Et Alexandra n'avait pas l'intention de soustraire à la tradition. La menace de Voldemort disparue, son monde était bien plus paisible que celui des Moldus.
Les deux sorciers restèrent silencieux quelques instants, regardant la nuit tomber doucement sur Poudlard, teignant le ciel non plus en rouge mais en lavande. Ils ne rentrèrent que lorsqu' Alexandra commença à frissonner. Avant de rejoindre ses camarades dans le navire, Ivan s'inclina profondément devant la préfète.

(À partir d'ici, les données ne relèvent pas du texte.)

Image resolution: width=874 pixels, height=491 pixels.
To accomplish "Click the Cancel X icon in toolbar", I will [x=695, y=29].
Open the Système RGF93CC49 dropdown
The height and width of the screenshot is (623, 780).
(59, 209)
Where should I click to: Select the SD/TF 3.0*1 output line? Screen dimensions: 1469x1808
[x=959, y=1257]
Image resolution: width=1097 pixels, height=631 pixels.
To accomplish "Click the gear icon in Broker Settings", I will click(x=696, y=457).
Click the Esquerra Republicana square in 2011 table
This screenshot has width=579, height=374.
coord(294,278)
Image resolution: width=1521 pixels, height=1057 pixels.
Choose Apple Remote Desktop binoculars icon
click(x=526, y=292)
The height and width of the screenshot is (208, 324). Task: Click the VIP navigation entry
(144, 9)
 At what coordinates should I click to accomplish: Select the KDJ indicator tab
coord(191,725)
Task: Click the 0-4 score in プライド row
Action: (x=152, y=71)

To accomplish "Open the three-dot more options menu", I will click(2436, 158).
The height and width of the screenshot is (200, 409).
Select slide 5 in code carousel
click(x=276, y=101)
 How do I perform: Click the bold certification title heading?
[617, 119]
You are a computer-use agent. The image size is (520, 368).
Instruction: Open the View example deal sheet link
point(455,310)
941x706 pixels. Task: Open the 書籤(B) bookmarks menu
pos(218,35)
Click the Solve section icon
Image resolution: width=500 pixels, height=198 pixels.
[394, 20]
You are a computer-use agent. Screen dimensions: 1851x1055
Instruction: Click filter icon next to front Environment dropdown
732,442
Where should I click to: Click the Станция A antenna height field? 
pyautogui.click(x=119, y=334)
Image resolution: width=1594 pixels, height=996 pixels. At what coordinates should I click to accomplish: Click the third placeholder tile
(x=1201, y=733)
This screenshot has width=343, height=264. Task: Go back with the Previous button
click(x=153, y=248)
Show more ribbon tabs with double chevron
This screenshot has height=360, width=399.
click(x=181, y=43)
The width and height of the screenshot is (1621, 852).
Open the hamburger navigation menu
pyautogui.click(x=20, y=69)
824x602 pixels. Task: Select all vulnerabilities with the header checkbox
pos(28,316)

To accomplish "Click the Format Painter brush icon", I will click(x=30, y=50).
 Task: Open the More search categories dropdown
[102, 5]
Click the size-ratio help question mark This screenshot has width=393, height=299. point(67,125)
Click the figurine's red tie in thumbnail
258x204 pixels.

-Mademoiselle, je vous remercie de m'avoir narré cette histoire. Je ne la raconterai à personne.
-Tu peux me tutoyer tu sais, le vouvoiement me donne l'impression d'être une mamie ridée.
Elle fit une grimace comique. La solennité de l'instant fut rompu et ils rirent tous les deux, abandonnant les fantômes du passé, jeunes adolescents sans le spectre de la guerre pour planer sur leur tête, pas encore.
J'espère que cette histoire vous a plu. J'ai fait des recherches auparavant pour éviter les erreurs historiques, je m'excuse d'avance si il y a une coquille.